# START OF Selection
In this application theres loads of dissolved oxygen in the (sea)water, so apart from the normal corrosion issues there's no potential being generated from the big difference in oxygen concentration like in crevice corrosion situations. The water in this case also gets constantly renewed/replenished so the various (by)products and parts of the reaction get washed away and can't keep the cycle up.MarkL wrote: If this occurs, how can aluminum be used in marine applications where part of the aluminum is submerged and part is above water?
Key point here is that for crevice corrosion like this to start the trapped water needs to get into an stagnant and oxygen depleted state to start the reaction as (combined with naturally dissolved salts) it's what generates the galvanic cell. The lack of oxygen also prevents the alu from (re)forming it's oxide skin so the reactive base metal remains exposed all the time to keep on reacting.
The water itself is not the issue and as long as its free to 'breathe' so the alu can oxidise and skin-over then it's also fine.
You will see the same effect on boats or other setups where for instance 2 alu parts are bolted together and the mating surface is not sealing well so a film of water can get between them. This stagnant water film will start the same reaction and when the parts are taken apart the surface between the parts and around it will have siginificant chunks eaten away.
Bolted pipe flanges can show this effect as a progressing corrosion 'wedge' between the mating sufaces that starts on the outer edge and then begins working it's way into the join.
In many cases it's often not an issue but (also on many other metals) when there are spots in a design where water can pool/collect and get trapped in confined spaces where it has little to to exposure to the oxygen in the air anymore, trouble may be ahead..
Water seems so harmless, but it REALLY wants to be friends with almost everyone and steal their ions if you leave it alone for a while
Bye, Arno.
# END OF Selection
# START OF Material for this exercise
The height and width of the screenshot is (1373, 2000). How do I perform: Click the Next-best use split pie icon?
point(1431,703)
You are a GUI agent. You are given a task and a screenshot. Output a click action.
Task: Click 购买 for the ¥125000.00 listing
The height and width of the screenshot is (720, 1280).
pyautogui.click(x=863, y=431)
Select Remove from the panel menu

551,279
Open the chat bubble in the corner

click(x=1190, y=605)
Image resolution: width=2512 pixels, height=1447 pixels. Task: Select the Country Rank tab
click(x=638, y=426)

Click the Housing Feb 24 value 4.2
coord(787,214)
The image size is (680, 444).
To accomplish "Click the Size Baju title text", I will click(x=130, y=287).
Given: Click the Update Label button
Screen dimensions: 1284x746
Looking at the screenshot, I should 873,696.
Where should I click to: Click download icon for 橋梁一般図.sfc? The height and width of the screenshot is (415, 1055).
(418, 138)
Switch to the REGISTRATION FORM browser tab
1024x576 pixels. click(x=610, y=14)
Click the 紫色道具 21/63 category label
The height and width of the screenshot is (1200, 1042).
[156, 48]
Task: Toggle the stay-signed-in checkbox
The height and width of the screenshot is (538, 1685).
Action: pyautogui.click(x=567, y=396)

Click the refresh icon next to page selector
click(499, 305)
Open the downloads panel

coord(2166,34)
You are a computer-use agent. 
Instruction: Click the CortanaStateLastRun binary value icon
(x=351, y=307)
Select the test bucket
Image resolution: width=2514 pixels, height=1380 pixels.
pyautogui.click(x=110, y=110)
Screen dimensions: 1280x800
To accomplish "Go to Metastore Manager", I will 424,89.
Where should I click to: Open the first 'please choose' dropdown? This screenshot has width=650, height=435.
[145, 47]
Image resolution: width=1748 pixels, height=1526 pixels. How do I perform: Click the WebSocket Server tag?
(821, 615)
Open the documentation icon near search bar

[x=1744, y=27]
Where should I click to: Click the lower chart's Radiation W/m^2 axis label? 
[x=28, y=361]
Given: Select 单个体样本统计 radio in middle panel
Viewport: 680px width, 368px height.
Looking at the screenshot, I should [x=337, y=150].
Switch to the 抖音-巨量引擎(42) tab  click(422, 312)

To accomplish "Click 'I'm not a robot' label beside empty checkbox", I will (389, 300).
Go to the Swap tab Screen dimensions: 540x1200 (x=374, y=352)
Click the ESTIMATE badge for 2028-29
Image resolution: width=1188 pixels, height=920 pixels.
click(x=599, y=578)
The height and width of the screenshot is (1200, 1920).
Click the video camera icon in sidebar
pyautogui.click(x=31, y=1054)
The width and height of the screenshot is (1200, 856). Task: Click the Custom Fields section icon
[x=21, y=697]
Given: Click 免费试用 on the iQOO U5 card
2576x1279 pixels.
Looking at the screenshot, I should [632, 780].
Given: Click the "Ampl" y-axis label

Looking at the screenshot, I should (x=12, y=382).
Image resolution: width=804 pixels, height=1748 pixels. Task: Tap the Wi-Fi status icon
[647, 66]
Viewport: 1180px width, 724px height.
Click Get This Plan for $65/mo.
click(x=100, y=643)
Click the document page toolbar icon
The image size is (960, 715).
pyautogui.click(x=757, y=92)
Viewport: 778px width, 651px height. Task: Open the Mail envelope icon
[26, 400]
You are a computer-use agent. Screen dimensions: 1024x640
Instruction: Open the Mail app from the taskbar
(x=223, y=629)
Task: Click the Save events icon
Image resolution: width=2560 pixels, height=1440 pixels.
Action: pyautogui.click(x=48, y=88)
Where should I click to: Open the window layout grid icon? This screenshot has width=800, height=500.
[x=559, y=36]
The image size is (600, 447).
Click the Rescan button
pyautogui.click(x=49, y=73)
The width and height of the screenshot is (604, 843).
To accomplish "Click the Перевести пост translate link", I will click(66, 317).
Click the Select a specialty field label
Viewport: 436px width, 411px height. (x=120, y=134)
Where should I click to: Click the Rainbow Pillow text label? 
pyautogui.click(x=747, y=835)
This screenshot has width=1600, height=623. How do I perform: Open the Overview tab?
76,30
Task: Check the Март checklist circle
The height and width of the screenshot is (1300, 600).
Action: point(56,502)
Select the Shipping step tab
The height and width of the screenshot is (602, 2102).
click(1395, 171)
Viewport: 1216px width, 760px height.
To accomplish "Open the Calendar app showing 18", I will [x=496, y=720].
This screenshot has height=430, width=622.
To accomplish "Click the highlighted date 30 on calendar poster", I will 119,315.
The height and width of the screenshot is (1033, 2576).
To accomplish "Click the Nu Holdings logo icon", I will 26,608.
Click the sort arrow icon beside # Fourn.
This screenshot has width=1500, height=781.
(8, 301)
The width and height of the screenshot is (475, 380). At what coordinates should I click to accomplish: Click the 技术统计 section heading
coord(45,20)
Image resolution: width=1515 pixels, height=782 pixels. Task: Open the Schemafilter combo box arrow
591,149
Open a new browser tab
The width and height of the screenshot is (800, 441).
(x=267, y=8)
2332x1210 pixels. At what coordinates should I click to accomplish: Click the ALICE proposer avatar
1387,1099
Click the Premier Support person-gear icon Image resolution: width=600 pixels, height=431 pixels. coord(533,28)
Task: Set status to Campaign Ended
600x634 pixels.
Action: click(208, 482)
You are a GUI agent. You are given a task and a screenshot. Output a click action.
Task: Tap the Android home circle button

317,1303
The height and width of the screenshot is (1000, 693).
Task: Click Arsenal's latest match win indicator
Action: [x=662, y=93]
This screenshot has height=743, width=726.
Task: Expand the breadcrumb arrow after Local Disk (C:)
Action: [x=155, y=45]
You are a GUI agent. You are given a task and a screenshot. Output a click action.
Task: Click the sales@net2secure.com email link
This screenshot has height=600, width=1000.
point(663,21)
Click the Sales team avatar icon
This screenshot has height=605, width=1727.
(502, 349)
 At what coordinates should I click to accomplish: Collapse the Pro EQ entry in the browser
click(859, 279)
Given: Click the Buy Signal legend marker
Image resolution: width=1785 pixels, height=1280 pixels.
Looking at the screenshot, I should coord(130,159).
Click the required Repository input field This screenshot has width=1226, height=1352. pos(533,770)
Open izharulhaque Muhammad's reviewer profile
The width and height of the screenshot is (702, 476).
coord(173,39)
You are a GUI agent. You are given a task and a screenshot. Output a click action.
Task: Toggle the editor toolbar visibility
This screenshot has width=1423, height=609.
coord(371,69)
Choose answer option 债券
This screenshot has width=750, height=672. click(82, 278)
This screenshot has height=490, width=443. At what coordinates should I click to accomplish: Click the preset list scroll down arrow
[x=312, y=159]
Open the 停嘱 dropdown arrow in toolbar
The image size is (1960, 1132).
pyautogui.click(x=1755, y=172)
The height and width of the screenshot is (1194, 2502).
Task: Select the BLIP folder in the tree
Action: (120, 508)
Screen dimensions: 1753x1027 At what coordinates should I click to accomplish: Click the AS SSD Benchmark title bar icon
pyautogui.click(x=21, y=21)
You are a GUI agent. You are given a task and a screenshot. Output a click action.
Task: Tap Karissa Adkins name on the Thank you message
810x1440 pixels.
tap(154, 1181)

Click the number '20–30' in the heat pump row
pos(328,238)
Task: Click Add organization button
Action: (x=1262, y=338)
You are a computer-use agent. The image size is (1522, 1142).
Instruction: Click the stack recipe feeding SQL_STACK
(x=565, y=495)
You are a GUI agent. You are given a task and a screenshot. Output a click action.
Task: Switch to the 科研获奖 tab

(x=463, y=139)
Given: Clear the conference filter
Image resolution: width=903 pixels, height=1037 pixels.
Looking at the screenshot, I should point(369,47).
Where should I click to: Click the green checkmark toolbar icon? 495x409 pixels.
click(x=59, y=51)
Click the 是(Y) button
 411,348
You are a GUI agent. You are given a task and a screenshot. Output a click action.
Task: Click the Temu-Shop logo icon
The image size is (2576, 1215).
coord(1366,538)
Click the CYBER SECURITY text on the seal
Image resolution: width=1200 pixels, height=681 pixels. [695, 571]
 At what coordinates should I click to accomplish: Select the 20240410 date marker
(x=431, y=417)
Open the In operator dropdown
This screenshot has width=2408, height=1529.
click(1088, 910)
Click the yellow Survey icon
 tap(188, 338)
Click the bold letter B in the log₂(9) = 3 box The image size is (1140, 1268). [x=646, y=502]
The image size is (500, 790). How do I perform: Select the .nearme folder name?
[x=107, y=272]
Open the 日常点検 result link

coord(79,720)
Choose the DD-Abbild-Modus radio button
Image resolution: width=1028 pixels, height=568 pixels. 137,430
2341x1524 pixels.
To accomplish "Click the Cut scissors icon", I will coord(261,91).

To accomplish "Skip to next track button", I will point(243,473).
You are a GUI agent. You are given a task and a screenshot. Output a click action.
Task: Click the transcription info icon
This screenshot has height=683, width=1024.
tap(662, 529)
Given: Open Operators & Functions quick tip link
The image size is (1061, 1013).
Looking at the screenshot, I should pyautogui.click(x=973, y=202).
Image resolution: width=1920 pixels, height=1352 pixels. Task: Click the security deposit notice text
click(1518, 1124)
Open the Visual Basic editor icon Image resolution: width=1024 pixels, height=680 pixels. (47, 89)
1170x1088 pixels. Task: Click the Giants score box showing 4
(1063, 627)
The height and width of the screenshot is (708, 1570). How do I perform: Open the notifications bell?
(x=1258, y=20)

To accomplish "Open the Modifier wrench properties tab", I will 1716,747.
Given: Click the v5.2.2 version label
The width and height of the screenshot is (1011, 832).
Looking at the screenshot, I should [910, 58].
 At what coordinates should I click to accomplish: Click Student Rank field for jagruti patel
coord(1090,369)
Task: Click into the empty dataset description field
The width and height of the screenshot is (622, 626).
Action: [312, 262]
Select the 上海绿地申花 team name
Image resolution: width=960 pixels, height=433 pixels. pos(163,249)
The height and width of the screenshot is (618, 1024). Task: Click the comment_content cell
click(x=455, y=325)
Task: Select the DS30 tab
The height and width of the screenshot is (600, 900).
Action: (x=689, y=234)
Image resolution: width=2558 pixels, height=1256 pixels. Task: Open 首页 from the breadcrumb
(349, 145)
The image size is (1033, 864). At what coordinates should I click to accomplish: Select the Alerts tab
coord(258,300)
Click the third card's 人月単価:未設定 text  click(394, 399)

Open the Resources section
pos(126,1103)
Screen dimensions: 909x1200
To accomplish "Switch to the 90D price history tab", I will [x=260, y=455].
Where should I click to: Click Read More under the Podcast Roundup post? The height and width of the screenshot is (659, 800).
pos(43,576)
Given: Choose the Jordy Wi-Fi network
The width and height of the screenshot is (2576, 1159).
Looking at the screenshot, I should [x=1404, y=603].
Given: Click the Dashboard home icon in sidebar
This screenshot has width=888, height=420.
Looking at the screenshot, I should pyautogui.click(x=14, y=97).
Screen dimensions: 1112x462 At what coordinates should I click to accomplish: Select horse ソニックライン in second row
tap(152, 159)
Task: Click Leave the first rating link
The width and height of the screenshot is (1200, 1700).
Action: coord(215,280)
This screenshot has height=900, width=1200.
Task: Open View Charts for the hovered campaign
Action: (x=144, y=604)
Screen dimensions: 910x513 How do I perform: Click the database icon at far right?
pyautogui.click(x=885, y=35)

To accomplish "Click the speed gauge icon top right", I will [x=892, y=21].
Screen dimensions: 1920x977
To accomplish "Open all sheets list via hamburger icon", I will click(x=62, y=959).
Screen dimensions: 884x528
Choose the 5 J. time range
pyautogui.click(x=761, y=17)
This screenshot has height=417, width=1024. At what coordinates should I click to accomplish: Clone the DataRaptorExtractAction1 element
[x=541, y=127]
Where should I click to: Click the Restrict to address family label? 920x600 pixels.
# END OF Material for this exercise
### To-do list
• A. Copy out the entire forum post on aluminum crevice corrosion word for word.
• B. In the entries, take the lines starting at the one containing "You are a computer-use agent. The" and ending at the one containing "should pyautogui.click(x=973, y=202).", both included, and swap "GUI agent" for "interface agent" throughout. Return only those lines, with nothing else changed.
The entries bear no relation to the forum post on aluminum crevice corrosion.

### Answers provided
• A.
In this application theres loads of dissolved oxygen in the (sea)water, so apart from the normal corrosion issues there's no potential being generated from the big difference in oxygen concentration like in crevice corrosion situations. The water in this case also gets constantly renewed/replenished so the various (by)products and parts of the reaction get washed away and can't keep the cycle up.MarkL wrote: If this occurs, how can aluminum be used in marine applications where part of the aluminum is submerged and part is above water?
Key point here is that for crevice corrosion like this to start the trapped water needs to get into an stagnant and oxygen depleted state to start the reaction as (combined with naturally dissolved salts) it's what generates the galvanic cell. The lack of oxygen also prevents the alu from (re)forming it's oxide skin so the reactive base metal remains exposed all the time to keep on reacting.
The water itself is not the issue and as long as its free to 'breathe' so the alu can oxidise and skin-over then it's also fine.
You will see the same effect on boats or other setups where for instance 2 alu parts are bolted together and the mating surface is not sealing well so a film of water can get between them. This stagnant water film will start the same reaction and when the parts are taken apart the surface between the parts and around it will have siginificant chunks eaten away.
Bolted pipe flanges can show this effect as a progressing corrosion 'wedge' between the mating sufaces that starts on the outer edge and then begins working it's way into the join.
In many cases it's often not an issue but (also on many other metals) when there are spots in a design where water can pool/collect and get trapped in confined spaces where it has little to to exposure to the oxygen in the air anymore, trouble may be ahead..
Water seems so harmless, but it REALLY wants to be friends with almost everyone and steal their ions if you leave it alone for a while
Bye, Arno.

• B.
You are a computer-use agent. The image size is (1522, 1142).
Instruction: Click the stack recipe feeding SQL_STACK
(x=565, y=495)
You are a interface agent. You are given a task and a screenshot. Output a click action.
Task: Switch to the 科研获奖 tab

(x=463, y=139)
Given: Clear the conference filter
Image resolution: width=903 pixels, height=1037 pixels.
Looking at the screenshot, I should point(369,47).
Where should I click to: Click the green checkmark toolbar icon? 495x409 pixels.
click(x=59, y=51)
Click the 是(Y) button
 411,348
You are a interface agent. You are given a task and a screenshot. Output a click action.
Task: Click the Temu-Shop logo icon
The image size is (2576, 1215).
coord(1366,538)
Click the CYBER SECURITY text on the seal
Image resolution: width=1200 pixels, height=681 pixels. [695, 571]
 At what coordinates should I click to accomplish: Select the 20240410 date marker
(x=431, y=417)
Open the In operator dropdown
This screenshot has width=2408, height=1529.
click(1088, 910)
Click the yellow Survey icon
 tap(188, 338)
Click the bold letter B in the log₂(9) = 3 box The image size is (1140, 1268). [x=646, y=502]
The image size is (500, 790). How do I perform: Select the .nearme folder name?
[x=107, y=272]
Open the 日常点検 result link

coord(79,720)
Choose the DD-Abbild-Modus radio button
Image resolution: width=1028 pixels, height=568 pixels. 137,430
2341x1524 pixels.
To accomplish "Click the Cut scissors icon", I will coord(261,91).

To accomplish "Skip to next track button", I will point(243,473).
You are a interface agent. You are given a task and a screenshot. Output a click action.
Task: Click the transcription info icon
This screenshot has height=683, width=1024.
tap(662, 529)
Given: Open Operators & Functions quick tip link
The image size is (1061, 1013).
Looking at the screenshot, I should pyautogui.click(x=973, y=202).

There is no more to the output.